Chères auditeurices,
Bonjour et bienvenue dans Mismatch, l’émission dédiée à l’accessibilité des jeux vidéo. Elle est destinée aux professionnels, aux néophytes du média mais aussi aux joueurs et joueuses. Je suis Damien Fargeout, game designer de formation, consultant en accessibilité de jeux vidéo et président de l’association Dear Valid People. Chaque semaine, nous mettrons en lumière, ensemble, chaque pièce du puzzle formant ce jeune domaine qu’est l’accessibilité de jeu vidéo. Étant moi-même handicapé, ma formation mêlée à mon expérience de vie m’ont amené à me spécialiser sur le sujet.
La semaine dernière, nous avons pu examiner une première idée reçue sur l’accessibilité, encore très persistante : “L’accessibilité dégrade le design”. Cette affirmation est loin d’être vraie. L’inverse serait même plus proche de la vérité. Nouvelle semaine, nouvelle idée reçue à décortiquer dans Mismatch : l’accessibilité, ce n’est que pour les personnes handicapées.
Plusieurs sous-entendus se trouvent dans cette affirmation : les personnes handicapées ne constitueraient qu’une minorité, l’accessibilité ne viendrait combler qu’un besoin spécifique des personnes handicapées. Les croyants de cette idée ne sont pas en position de vivre des situations d’inaccessibilité. Leurs biais les amènent à croire que tout le monde est comme eux.
Pour rappel, les personnes handicapées constituent ⅕ de la population mondiale, soit 12 millions de personnes en France. Ces chiffres sont amenés à être plus élevés si on en prend en compte les personnes non déclarées administrativement ou ne déclarant qu’un ressenti d’un handicap. Concernant le jeu vidéo, Microsoft estime à 400 millions, le nombre de joueurs handicapés dans le monde. Le mot “que” dans l’affirmation pouvait sous-entendre une minorité numéraire mais nous parlons de minorité sociale dans le cadre du handicap. C’est-à-dire que l’on se réfère au traitement social, médiatique compris, qui est réservé aux personnes handicapées.

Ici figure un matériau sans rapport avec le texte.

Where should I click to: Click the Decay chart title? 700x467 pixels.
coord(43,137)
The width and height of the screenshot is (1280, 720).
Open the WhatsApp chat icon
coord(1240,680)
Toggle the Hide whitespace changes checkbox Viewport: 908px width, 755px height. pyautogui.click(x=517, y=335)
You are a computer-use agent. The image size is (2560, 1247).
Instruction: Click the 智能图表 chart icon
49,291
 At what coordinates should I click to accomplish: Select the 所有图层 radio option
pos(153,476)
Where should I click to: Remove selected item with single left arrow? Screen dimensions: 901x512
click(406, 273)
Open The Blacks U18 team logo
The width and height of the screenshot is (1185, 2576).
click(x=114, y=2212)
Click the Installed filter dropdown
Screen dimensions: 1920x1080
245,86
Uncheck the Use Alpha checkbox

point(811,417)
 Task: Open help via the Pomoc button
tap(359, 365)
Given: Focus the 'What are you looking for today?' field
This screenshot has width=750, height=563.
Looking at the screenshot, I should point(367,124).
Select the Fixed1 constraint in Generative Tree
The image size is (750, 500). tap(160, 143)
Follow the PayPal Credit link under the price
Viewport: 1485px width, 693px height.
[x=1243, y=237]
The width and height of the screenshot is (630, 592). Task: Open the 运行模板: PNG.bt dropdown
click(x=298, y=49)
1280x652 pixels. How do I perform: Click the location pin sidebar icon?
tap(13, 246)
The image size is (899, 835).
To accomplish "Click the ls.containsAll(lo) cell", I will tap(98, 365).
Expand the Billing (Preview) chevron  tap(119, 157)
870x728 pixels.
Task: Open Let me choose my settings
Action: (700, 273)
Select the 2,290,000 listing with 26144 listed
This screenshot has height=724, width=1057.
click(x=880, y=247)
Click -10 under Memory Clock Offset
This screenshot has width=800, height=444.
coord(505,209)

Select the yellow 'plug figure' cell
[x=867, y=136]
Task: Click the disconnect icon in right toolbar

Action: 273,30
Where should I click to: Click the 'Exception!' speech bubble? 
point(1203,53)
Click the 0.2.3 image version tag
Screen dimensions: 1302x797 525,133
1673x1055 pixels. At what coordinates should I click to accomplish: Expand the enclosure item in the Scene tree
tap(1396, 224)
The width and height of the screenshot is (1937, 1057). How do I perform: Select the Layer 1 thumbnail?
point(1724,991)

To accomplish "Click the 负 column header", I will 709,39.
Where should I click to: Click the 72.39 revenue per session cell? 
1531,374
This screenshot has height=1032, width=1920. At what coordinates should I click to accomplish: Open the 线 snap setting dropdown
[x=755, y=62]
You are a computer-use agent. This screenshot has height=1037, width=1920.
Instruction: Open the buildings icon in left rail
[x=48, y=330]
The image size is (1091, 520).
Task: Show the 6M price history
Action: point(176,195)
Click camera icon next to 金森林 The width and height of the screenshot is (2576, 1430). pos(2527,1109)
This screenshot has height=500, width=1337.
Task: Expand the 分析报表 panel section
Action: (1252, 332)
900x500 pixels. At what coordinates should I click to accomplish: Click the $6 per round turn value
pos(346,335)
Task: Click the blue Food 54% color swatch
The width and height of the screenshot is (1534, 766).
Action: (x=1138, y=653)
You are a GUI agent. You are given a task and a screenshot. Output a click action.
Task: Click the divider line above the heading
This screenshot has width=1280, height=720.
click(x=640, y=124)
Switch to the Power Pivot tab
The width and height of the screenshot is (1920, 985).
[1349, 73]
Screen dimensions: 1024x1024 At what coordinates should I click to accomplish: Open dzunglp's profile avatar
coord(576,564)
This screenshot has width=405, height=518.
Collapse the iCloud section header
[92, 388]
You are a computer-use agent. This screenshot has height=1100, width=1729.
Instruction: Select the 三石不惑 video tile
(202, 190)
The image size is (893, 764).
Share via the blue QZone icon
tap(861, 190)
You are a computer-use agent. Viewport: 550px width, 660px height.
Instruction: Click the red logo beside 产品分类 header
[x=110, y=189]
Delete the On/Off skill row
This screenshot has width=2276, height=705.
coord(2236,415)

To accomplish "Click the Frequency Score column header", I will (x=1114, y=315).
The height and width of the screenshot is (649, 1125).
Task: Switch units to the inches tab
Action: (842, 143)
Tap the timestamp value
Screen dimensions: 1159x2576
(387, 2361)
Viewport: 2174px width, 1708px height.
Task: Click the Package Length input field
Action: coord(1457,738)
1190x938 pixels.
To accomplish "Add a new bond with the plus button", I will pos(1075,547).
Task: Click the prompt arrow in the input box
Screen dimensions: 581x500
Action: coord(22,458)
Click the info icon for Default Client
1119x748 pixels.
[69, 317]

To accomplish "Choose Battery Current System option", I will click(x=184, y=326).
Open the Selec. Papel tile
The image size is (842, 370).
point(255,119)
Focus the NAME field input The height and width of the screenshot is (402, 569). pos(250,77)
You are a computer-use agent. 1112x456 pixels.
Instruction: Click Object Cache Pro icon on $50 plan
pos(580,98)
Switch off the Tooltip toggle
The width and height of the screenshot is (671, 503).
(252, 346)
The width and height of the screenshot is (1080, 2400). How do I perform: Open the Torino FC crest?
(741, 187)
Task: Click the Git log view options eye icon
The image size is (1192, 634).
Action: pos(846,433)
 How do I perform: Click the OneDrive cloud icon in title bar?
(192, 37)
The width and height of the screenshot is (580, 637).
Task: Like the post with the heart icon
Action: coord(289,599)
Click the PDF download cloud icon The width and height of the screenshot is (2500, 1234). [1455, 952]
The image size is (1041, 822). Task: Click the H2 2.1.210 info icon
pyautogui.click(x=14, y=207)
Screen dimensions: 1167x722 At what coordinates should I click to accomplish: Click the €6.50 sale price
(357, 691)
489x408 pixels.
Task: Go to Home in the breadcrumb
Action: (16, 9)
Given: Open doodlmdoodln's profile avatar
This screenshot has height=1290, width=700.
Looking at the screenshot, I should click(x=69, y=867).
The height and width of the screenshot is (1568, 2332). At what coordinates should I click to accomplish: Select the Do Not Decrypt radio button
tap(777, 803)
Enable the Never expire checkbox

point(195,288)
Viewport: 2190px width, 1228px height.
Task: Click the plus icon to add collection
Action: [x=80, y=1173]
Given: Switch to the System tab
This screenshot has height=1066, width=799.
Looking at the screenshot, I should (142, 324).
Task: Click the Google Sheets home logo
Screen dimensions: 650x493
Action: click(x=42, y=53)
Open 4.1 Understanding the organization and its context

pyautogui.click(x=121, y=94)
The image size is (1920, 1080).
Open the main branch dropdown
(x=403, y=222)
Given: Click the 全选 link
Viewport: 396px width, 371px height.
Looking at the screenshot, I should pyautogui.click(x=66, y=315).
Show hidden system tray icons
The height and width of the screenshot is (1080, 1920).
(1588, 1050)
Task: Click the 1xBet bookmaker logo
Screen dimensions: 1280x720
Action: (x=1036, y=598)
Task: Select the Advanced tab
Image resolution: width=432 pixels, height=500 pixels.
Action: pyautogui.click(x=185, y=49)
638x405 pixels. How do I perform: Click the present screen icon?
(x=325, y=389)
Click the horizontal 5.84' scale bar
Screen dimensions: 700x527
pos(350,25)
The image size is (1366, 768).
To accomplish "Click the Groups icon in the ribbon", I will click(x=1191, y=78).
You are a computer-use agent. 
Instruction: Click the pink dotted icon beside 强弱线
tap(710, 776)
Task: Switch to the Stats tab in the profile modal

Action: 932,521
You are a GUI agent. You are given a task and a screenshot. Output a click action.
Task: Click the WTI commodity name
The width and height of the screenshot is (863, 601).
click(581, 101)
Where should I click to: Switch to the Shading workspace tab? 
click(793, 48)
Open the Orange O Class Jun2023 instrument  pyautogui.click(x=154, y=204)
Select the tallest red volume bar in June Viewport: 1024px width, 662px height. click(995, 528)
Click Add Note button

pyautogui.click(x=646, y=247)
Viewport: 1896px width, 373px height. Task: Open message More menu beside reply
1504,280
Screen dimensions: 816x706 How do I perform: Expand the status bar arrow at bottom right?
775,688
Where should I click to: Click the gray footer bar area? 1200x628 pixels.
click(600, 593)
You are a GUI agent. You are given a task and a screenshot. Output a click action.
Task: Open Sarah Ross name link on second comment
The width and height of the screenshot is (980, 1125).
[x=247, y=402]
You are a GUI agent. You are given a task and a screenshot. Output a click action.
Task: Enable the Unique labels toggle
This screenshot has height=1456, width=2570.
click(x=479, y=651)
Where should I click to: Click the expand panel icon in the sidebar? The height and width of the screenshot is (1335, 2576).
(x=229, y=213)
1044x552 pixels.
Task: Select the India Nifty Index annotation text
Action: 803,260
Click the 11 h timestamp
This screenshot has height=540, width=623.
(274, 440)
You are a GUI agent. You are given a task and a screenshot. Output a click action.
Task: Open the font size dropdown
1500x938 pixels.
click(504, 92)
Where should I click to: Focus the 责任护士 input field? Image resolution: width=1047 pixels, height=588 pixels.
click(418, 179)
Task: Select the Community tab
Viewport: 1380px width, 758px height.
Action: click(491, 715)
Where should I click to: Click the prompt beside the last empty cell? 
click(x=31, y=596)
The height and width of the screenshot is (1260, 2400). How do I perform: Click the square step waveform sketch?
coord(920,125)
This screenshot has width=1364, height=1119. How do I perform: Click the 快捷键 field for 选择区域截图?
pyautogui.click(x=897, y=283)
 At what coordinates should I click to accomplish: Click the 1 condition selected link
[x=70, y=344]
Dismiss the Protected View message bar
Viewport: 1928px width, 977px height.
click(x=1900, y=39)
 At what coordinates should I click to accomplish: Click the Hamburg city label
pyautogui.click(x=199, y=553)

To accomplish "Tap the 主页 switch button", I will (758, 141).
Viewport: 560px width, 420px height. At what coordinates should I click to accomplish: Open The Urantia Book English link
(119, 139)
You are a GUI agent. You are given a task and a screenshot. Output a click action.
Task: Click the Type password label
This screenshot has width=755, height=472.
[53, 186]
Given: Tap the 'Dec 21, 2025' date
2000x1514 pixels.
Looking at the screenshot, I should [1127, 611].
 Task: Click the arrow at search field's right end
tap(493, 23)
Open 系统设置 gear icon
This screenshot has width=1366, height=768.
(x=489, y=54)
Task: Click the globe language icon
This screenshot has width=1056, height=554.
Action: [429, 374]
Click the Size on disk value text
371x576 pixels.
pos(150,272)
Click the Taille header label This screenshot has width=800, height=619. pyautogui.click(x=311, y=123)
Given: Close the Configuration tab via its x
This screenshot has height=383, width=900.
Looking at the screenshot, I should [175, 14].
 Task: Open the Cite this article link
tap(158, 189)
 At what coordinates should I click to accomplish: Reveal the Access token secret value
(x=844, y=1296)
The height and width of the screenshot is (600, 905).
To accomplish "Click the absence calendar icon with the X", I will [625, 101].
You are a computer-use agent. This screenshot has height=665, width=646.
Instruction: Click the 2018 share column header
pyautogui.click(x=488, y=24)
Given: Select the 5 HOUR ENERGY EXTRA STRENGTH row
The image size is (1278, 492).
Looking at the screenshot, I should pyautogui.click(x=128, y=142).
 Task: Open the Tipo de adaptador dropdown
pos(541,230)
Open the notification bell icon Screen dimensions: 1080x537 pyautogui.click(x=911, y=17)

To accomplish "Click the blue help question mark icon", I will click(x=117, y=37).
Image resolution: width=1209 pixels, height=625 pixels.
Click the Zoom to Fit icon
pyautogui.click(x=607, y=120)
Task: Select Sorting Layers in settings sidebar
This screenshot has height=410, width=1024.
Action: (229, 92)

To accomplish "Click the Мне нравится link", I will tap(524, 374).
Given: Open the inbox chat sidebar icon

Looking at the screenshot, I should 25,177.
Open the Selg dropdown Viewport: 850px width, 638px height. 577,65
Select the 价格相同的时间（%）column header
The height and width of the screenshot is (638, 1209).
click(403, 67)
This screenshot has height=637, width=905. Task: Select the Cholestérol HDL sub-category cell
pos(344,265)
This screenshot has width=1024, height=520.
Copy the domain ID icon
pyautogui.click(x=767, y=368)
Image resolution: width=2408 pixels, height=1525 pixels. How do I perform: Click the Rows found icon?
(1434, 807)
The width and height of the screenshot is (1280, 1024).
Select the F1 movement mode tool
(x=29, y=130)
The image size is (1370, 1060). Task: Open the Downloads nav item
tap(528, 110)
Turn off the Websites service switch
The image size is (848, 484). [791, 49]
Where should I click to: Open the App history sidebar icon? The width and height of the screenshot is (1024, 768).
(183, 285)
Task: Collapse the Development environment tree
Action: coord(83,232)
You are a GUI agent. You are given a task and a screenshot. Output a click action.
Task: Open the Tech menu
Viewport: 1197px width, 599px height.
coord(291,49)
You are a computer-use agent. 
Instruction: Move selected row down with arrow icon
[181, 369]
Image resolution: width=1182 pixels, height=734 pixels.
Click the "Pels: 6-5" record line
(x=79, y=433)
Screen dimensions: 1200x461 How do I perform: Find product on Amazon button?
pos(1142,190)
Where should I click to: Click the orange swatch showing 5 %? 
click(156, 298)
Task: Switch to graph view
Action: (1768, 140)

Et il fleurte avec l’inexistence d’où le terme “minorité”.
Un deuxième sous entendu peut être compris dans l’idée reçue du jour. L’accessibilité serait un moyen de combler un besoin spécifique, uniquement pour les personnes handicapées. Il est temps d’enlever cette idée que les personnes handicapées ont des besoins spécifiques, peu communs. De plus, cela vient nourrir un autre mythe qu’elles ne seraient pas comme tout le monde. Les besoins sont les mêmes. Ce sont les moyens mis en place pour les satisfaire qui sont différents. L’accessibilité a toujours été présente mais n’a jamais été appelée comme telle. Le mode d’emploi d’un nouveau produit est une forme d’accessibilité. Il permet de combler le besoin de compréhension du fonctionnement du produit. Il faut rajouter une version audio pour combler ce même besoin chez les personnes malvoyantes.
Dans le monde de l’accessibilité, un phénomène est mis en avant pour démontrer qu’elle pour tous et toutes : le curb effect. Prenons l’exemple du bateau d’un trottoir. Il permet à une personne en fauteuil roulant de monter sur un trottoir, mais aussi à une personne avec une poussette, un livreur avec son diable. C’est de l’optimisation. Dans le cadre du jeu vidéo, je suis persuadé qu’elle offre des points d’entrées à des personnes qui ne se considèrent pas joueur, faute d’inaccessibilité. Par contre, je tiens à émettre un point de vigilance. Bien que l’accessibilité puisse profiter à tous et toutes, il permet avant tout de remettre à un niveau égal les personnes handicapées, en tant que consommateur.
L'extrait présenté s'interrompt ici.